[begin Raw data]
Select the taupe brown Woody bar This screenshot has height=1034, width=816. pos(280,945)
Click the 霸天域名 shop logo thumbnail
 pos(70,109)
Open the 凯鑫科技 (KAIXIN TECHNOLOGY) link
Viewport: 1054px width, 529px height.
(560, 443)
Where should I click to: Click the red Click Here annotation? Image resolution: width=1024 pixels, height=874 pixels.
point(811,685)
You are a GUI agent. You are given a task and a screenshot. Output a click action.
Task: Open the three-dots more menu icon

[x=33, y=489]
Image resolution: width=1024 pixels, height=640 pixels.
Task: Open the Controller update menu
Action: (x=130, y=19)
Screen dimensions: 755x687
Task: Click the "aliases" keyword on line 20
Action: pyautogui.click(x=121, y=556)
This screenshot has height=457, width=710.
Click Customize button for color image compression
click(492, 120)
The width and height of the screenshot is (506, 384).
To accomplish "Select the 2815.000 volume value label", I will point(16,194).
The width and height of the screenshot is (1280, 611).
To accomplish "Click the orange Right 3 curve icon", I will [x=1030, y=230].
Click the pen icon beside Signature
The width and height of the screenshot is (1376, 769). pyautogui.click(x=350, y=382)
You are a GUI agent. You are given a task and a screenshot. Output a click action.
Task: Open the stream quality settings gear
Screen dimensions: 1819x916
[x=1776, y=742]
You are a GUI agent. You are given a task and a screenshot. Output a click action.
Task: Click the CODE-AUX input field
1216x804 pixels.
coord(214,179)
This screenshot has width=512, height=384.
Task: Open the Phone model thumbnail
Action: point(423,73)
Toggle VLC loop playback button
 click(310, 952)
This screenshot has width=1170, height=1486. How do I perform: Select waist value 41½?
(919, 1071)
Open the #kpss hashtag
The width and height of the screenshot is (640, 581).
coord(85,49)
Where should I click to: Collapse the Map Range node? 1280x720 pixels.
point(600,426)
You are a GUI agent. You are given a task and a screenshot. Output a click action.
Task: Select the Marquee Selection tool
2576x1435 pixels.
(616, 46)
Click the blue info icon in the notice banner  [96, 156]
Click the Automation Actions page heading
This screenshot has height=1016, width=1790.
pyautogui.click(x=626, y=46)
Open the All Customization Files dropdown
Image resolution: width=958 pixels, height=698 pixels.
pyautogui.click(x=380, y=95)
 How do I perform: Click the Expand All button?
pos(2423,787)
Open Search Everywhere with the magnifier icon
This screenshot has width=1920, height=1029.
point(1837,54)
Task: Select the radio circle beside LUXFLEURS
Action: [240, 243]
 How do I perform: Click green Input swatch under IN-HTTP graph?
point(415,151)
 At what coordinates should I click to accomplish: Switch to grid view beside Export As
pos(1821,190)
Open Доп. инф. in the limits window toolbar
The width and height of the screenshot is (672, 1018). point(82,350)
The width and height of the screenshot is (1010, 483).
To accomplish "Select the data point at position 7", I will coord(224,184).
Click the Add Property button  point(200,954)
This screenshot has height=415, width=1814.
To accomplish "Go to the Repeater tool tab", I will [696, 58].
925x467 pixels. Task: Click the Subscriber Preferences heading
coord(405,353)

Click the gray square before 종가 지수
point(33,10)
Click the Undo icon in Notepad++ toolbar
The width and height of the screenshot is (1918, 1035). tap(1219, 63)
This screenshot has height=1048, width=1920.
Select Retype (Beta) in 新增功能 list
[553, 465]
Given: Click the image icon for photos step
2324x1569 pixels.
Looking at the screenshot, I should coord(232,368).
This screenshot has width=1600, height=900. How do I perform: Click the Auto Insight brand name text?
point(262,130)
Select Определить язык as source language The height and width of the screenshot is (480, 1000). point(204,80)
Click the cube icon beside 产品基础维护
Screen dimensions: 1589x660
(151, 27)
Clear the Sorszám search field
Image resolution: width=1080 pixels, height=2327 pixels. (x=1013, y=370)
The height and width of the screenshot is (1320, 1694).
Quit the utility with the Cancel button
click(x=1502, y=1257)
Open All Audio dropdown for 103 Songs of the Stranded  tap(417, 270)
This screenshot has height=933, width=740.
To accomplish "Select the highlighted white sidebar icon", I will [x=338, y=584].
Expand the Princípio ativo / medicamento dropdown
[end Raw data]
Copy the entire listing above word for word, keeping every line in its original order and form.

Select the taupe brown Woody bar This screenshot has height=1034, width=816. pos(280,945)
Click the 霸天域名 shop logo thumbnail
 pos(70,109)
Open the 凯鑫科技 (KAIXIN TECHNOLOGY) link
Viewport: 1054px width, 529px height.
(560, 443)
Where should I click to: Click the red Click Here annotation? Image resolution: width=1024 pixels, height=874 pixels.
point(811,685)
You are a GUI agent. You are given a task and a screenshot. Output a click action.
Task: Open the three-dots more menu icon

[x=33, y=489]
Image resolution: width=1024 pixels, height=640 pixels.
Task: Open the Controller update menu
Action: (x=130, y=19)
Screen dimensions: 755x687
Task: Click the "aliases" keyword on line 20
Action: pyautogui.click(x=121, y=556)
This screenshot has height=457, width=710.
Click Customize button for color image compression
click(492, 120)
The width and height of the screenshot is (506, 384).
To accomplish "Select the 2815.000 volume value label", I will point(16,194).
The width and height of the screenshot is (1280, 611).
To accomplish "Click the orange Right 3 curve icon", I will [x=1030, y=230].
Click the pen icon beside Signature
The width and height of the screenshot is (1376, 769). pyautogui.click(x=350, y=382)
You are a GUI agent. You are given a task and a screenshot. Output a click action.
Task: Open the stream quality settings gear
Screen dimensions: 1819x916
[x=1776, y=742]
You are a GUI agent. You are given a task and a screenshot. Output a click action.
Task: Click the CODE-AUX input field
1216x804 pixels.
coord(214,179)
This screenshot has width=512, height=384.
Task: Open the Phone model thumbnail
Action: point(423,73)
Toggle VLC loop playback button
 click(310, 952)
This screenshot has width=1170, height=1486. How do I perform: Select waist value 41½?
(919, 1071)
Open the #kpss hashtag
The width and height of the screenshot is (640, 581).
coord(85,49)
Where should I click to: Collapse the Map Range node? 1280x720 pixels.
point(600,426)
You are a GUI agent. You are given a task and a screenshot. Output a click action.
Task: Select the Marquee Selection tool
2576x1435 pixels.
(616, 46)
Click the blue info icon in the notice banner  [96, 156]
Click the Automation Actions page heading
This screenshot has height=1016, width=1790.
pyautogui.click(x=626, y=46)
Open the All Customization Files dropdown
Image resolution: width=958 pixels, height=698 pixels.
pyautogui.click(x=380, y=95)
 How do I perform: Click the Expand All button?
pos(2423,787)
Open Search Everywhere with the magnifier icon
This screenshot has width=1920, height=1029.
point(1837,54)
Task: Select the radio circle beside LUXFLEURS
Action: [240, 243]
 How do I perform: Click green Input swatch under IN-HTTP graph?
point(415,151)
 At what coordinates should I click to accomplish: Switch to grid view beside Export As
pos(1821,190)
Open Доп. инф. in the limits window toolbar
The width and height of the screenshot is (672, 1018). point(82,350)
The width and height of the screenshot is (1010, 483).
To accomplish "Select the data point at position 7", I will coord(224,184).
Click the Add Property button  point(200,954)
This screenshot has height=415, width=1814.
To accomplish "Go to the Repeater tool tab", I will [696, 58].
925x467 pixels. Task: Click the Subscriber Preferences heading
coord(405,353)

Click the gray square before 종가 지수
point(33,10)
Click the Undo icon in Notepad++ toolbar
The width and height of the screenshot is (1918, 1035). tap(1219, 63)
This screenshot has height=1048, width=1920.
Select Retype (Beta) in 新增功能 list
[553, 465]
Given: Click the image icon for photos step
2324x1569 pixels.
Looking at the screenshot, I should coord(232,368).
This screenshot has width=1600, height=900. How do I perform: Click the Auto Insight brand name text?
point(262,130)
Select Определить язык as source language The height and width of the screenshot is (480, 1000). point(204,80)
Click the cube icon beside 产品基础维护
Screen dimensions: 1589x660
(151, 27)
Clear the Sorszám search field
Image resolution: width=1080 pixels, height=2327 pixels. (x=1013, y=370)
The height and width of the screenshot is (1320, 1694).
Quit the utility with the Cancel button
click(x=1502, y=1257)
Open All Audio dropdown for 103 Songs of the Stranded  tap(417, 270)
This screenshot has height=933, width=740.
To accomplish "Select the highlighted white sidebar icon", I will [x=338, y=584].
Expand the Princípio ativo / medicamento dropdown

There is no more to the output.